The derivative of $\cos 2t$ also needs the Chain Rule! The outside is $\cos(\text{stuff})$, which derives to $-\sin(\text{stuff})$. So we get $-\sin 2t$.
Then, multiply by the derivative of the innermost "stuff", which is $2t$. The derivative of $2t$ is just $2$.
So, the derivative of $\cos 2t$ is $-2\sin 2t$.
Putting it all together for $v'$: $v' = \frac{1}{2}(\cos 2t)^{-1/2} \cdot (-2\sin 2t) = -\frac{\sin 2t}{\sqrt{\cos 2t}}$.

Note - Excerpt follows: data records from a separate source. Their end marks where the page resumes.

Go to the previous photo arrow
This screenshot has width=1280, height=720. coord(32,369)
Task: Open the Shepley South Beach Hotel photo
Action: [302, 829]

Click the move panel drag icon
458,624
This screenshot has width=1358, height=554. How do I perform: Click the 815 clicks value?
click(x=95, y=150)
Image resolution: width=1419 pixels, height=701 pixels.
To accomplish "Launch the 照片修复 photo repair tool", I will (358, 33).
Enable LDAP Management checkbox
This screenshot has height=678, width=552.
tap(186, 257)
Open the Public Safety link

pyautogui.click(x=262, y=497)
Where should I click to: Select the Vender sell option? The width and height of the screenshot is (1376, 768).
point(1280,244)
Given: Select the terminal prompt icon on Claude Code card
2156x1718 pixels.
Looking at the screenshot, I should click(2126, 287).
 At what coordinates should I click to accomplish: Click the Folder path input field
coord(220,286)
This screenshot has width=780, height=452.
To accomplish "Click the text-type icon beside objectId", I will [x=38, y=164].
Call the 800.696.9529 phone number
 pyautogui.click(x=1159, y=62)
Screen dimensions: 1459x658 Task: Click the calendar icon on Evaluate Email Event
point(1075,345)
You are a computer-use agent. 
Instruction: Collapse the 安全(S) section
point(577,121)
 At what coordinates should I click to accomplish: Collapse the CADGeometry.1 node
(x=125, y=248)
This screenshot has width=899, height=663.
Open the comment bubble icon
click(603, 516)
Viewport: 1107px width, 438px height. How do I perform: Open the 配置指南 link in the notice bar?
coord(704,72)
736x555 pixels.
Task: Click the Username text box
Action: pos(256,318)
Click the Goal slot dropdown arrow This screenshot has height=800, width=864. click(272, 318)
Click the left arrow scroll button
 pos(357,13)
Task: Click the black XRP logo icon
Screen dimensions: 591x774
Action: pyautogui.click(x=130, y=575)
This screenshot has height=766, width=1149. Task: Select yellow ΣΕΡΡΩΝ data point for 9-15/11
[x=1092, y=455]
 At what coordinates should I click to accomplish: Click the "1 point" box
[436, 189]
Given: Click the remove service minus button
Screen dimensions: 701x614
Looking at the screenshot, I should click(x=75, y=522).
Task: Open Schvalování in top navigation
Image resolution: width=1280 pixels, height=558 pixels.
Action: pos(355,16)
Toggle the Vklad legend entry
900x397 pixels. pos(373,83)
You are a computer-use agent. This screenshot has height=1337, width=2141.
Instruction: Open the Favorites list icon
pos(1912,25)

**Step 3: Put it all together using the Product Rule: $f'(t) = u'v + uv'$.**
$f'(t) = (4\sin 2t \cos 2t) \cdot (\cos 2t)^{1/2} + (\sin 2t)^2 \cdot \left(-\frac{\sin 2t}{\sqrt{\cos 2t}}\right)$
$f'(t) = 4\sin 2t \cos 2t \sqrt{\cos 2t} - \frac{\sin^3 2t}{\sqrt{\cos 2t}}$

**Step 4: Simplify the expression.**
To combine these two terms, we need a common denominator, which is $\sqrt{\cos 2t}$.
Let's make the first term have this denominator by multiplying by $\frac{\sqrt{\cos 2t}}{\sqrt{\cos 2t}}$:
$4\sin 2t \cos 2t \sqrt{\cos 2t} \cdot \frac{\sqrt{\cos 2t}}{\sqrt{\cos 2t}} = \frac{4\sin 2t \cos 2t (\cos 2t)}{\sqrt{\cos 2t}} = \frac{4\sin 2t \cos^2 2t}{\sqrt{\cos 2t}}$
So, $f'(t) = \frac{4\sin 2t \cos^2 2t}{\sqrt{\cos 2t}} - \frac{\sin^3 2t}{\sqrt{\cos 2t}}$
Now we can combine the numerators over the common denominator:
$f'(t) = \frac{4\sin 2t \cos^2 2t - \sin^3 2t}{\sqrt{\cos 2t}}$

We can factor out $\sin 2t$ from the numerator:
$f'(t) = \frac{\sin 2t (4\cos^2 2t - \sin^2 2t)}{\sqrt{\cos 2t}}$

Lastly, we know from our math classes that $\sin^2 x + \cos^2 x = 1$. This means $\sin^2 x = 1 - \cos^2 x$. Let's use that for $\sin^2 2t$:
$4\cos^2 2t - (1 - \cos^2 2t) = 4\cos^2 2t - 1 + \cos^2 2t = 5\cos^2 2t - 1$.

So, the final answer is:
$f'(t) = \frac{\sin 2t (5\cos^2 2t - 1)}{\sqrt{\cos 2t}}$

Phew! That was a fun one. It's all about remembering the rules and taking it one step at a time, just like a big puzzle!